● Work to complete: Arrange the rows below as a Markdown table with the columns Index and Entry, skipping blank lines. Include only the rows from the line that contains "Given: Open the Assistenza link" down to the line that contains "will tap(859, 966).", counting both of those lines.

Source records
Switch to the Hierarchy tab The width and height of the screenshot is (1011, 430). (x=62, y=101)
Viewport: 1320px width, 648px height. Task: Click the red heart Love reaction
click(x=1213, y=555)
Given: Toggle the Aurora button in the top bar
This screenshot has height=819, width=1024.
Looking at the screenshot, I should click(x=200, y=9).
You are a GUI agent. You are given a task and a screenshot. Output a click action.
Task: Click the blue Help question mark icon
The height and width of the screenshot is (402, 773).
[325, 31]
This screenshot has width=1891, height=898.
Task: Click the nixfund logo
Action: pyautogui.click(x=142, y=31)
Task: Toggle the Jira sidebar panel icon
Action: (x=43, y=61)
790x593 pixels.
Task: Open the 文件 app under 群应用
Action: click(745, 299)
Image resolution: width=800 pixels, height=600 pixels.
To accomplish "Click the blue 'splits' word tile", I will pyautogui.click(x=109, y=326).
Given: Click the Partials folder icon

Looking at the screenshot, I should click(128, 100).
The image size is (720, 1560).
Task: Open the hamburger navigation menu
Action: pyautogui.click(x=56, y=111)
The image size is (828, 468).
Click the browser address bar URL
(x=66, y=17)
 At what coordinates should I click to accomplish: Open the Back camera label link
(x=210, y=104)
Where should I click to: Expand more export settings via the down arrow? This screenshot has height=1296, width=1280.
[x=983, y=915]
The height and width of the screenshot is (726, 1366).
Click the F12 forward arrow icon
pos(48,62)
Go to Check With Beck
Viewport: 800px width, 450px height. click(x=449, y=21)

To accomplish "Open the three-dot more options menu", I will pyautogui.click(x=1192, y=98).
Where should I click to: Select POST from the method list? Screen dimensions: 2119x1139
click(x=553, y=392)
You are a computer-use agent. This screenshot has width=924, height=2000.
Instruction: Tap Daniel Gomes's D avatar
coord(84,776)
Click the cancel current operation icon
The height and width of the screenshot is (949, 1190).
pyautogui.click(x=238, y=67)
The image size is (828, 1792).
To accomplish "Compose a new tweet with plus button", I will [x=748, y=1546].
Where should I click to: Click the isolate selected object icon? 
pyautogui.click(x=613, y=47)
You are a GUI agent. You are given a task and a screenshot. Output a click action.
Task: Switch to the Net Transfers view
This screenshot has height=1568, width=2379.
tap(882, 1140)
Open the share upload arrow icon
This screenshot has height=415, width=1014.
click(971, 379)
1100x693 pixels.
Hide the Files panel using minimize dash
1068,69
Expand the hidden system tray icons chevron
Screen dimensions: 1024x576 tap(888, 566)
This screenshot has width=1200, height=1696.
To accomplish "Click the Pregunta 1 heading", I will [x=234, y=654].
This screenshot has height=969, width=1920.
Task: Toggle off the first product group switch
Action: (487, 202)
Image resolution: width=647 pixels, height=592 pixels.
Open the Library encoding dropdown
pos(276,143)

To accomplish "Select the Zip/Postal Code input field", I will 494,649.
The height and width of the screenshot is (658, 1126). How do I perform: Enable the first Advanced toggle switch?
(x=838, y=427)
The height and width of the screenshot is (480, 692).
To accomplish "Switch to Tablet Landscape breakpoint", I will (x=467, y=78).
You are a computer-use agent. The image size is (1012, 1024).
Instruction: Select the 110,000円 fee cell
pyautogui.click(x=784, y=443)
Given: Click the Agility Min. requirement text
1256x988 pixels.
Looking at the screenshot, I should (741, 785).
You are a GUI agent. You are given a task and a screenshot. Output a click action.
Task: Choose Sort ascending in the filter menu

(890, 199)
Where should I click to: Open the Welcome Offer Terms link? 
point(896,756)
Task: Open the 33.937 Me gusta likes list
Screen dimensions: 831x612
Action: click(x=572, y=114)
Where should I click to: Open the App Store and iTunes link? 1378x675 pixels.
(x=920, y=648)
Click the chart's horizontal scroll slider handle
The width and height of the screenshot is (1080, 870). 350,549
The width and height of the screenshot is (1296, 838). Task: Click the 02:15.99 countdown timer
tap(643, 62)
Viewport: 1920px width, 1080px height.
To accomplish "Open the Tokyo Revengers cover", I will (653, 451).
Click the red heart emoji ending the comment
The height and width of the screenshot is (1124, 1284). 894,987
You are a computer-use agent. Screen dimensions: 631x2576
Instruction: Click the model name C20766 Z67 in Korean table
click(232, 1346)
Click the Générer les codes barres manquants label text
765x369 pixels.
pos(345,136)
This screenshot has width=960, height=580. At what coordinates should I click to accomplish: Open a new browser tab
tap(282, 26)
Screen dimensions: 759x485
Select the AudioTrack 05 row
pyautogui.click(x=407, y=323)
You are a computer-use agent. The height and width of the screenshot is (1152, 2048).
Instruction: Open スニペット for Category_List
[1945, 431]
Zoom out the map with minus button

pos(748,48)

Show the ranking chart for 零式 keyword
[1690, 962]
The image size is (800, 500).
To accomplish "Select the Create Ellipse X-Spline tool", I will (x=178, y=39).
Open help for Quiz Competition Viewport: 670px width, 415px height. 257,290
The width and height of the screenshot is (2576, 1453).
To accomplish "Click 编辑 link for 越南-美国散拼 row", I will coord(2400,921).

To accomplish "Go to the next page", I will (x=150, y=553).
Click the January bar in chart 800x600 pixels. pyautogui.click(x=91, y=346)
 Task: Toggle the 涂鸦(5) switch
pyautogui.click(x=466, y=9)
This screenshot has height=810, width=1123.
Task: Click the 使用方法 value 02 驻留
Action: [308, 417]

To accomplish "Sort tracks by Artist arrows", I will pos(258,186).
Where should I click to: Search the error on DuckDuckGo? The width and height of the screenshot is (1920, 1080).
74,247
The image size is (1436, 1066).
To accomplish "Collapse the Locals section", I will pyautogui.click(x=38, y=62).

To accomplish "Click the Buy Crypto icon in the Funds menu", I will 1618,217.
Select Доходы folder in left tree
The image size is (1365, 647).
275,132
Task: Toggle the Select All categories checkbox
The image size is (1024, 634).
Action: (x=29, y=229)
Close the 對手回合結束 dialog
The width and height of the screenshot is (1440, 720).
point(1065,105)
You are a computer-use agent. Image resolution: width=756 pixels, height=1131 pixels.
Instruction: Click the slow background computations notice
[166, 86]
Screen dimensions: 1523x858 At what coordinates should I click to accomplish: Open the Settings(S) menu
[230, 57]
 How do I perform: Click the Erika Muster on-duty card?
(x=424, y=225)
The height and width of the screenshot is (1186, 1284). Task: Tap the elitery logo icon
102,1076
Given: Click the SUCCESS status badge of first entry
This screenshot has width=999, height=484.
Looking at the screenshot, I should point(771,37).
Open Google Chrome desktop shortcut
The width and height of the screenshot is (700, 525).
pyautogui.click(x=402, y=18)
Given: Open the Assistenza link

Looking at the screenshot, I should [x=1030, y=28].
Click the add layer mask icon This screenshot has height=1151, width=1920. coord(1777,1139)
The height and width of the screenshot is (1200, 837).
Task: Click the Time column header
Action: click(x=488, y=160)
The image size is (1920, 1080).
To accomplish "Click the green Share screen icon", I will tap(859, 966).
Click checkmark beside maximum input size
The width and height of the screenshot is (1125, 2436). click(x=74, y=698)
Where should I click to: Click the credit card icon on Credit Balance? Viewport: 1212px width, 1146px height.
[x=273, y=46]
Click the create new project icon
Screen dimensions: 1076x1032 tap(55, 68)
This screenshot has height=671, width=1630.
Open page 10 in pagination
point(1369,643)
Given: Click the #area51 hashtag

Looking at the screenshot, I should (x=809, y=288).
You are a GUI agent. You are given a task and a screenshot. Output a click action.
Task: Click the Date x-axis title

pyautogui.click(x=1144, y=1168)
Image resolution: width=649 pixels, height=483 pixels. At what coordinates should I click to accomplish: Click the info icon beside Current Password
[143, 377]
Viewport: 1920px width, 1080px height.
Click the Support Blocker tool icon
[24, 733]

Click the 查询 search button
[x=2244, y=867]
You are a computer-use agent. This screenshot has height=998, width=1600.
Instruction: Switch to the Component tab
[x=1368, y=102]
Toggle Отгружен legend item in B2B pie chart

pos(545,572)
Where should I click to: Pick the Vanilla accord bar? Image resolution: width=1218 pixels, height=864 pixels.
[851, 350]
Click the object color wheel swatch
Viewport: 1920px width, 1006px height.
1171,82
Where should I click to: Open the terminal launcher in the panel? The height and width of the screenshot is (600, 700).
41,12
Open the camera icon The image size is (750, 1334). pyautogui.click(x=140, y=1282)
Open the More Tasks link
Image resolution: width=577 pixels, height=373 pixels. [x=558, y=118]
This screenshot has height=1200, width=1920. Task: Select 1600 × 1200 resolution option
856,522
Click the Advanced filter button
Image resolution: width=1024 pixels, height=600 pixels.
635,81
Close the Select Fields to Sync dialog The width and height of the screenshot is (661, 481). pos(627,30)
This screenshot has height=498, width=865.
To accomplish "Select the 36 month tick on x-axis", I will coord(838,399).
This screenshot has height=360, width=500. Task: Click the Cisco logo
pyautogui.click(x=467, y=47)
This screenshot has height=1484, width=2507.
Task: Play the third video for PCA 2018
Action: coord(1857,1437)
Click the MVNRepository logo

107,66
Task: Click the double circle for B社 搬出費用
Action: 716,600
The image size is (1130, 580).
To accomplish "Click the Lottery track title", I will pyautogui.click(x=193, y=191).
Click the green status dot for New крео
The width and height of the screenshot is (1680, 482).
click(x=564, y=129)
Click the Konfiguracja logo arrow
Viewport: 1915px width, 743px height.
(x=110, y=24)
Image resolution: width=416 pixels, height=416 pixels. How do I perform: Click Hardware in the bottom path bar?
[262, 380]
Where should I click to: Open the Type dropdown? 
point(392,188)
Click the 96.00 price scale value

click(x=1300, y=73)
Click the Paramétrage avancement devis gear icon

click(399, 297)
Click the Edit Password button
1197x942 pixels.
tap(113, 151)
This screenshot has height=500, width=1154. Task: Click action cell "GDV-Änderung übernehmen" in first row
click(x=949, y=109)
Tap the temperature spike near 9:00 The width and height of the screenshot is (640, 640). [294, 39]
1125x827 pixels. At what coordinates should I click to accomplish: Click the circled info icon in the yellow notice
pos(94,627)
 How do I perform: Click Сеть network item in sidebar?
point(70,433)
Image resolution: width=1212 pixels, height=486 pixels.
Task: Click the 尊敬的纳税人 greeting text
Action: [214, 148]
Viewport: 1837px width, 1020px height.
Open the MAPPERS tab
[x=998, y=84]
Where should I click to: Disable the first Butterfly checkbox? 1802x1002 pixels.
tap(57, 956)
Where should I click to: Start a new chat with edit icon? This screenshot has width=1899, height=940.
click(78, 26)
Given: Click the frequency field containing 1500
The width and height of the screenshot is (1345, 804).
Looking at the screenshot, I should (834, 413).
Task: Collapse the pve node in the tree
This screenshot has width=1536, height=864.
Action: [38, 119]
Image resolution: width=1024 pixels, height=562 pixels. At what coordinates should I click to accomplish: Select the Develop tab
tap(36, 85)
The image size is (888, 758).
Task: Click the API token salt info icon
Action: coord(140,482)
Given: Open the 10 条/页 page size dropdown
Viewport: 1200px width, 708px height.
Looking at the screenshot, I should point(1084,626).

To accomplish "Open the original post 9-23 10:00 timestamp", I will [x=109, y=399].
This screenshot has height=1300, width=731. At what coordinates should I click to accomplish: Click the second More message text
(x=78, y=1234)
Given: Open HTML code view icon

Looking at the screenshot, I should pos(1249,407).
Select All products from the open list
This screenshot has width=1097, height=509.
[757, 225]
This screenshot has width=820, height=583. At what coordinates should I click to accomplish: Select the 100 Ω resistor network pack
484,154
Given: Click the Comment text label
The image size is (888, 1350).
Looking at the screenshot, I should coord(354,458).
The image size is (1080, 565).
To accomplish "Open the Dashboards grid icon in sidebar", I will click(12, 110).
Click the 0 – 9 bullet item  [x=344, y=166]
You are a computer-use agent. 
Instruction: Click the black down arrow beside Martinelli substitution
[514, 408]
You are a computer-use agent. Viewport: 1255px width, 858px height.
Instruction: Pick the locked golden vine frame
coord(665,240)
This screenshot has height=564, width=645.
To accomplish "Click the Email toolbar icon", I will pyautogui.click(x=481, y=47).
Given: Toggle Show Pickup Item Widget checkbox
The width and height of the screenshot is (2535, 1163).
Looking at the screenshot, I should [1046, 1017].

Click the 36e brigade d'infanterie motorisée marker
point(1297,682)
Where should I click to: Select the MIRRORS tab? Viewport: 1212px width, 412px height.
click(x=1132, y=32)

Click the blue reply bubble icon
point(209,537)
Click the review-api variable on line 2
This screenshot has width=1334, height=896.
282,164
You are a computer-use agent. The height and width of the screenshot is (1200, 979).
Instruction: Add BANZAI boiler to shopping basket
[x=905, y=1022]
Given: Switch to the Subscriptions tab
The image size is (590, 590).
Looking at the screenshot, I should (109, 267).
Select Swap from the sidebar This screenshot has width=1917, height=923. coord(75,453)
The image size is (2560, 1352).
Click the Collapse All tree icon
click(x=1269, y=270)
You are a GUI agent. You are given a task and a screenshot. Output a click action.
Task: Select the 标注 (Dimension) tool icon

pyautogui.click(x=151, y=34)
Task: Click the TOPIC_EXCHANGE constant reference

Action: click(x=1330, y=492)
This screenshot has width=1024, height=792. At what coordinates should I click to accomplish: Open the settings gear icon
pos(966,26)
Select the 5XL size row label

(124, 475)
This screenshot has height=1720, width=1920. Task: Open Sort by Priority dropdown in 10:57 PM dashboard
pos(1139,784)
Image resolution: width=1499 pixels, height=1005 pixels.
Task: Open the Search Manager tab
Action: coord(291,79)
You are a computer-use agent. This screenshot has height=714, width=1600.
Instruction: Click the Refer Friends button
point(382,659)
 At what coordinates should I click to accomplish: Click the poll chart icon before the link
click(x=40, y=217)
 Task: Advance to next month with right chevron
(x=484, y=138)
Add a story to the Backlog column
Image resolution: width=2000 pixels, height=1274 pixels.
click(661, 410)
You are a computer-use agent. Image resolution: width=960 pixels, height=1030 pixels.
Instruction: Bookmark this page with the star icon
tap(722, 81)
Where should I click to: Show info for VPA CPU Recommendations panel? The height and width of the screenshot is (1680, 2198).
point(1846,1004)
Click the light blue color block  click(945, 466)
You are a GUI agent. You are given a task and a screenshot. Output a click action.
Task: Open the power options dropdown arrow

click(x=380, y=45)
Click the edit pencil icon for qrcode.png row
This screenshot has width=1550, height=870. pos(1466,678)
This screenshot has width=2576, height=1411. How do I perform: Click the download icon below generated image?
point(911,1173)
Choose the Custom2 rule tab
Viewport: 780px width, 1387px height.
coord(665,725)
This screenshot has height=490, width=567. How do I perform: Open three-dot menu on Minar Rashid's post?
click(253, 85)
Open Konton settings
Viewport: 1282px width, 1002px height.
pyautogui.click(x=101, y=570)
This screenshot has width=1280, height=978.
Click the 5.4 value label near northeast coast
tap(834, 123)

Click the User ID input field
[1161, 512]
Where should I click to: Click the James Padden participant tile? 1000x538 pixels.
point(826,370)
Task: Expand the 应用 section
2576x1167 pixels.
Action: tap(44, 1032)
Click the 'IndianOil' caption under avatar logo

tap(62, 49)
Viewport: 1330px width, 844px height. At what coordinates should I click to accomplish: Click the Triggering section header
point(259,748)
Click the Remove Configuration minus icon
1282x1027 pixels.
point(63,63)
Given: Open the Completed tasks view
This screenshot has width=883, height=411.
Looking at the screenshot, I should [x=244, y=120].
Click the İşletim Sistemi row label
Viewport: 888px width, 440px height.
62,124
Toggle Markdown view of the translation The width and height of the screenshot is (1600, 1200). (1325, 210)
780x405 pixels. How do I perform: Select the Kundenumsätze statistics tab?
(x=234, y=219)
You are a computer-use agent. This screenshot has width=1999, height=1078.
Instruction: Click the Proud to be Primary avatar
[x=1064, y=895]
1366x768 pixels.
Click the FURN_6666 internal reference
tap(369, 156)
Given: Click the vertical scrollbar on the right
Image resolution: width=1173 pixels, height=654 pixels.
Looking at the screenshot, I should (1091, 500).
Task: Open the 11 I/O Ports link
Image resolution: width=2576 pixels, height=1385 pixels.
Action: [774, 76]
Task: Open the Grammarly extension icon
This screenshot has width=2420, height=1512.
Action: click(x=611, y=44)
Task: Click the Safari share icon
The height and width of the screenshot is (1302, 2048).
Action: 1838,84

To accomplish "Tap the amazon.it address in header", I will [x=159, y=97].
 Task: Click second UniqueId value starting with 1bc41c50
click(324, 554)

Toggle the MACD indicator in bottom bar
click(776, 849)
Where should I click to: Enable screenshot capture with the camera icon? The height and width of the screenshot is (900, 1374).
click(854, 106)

● Correct output:
| Index | Entry |
|---|---|
| 1 | Given: Open the Assistenza link |
| 2 | Looking at the screenshot, I should [x=1030, y=28]. |
| 3 | Click the add layer mask icon This screenshot has height=1151, width=1920. coord(1777,1139) |
| 4 | The height and width of the screenshot is (1200, 837). |
| 5 | Task: Click the Time column header |
| 6 | Action: click(x=488, y=160) |
| 7 | The image size is (1920, 1080). |
| 8 | To accomplish "Click the green Share screen icon", I will tap(859, 966). |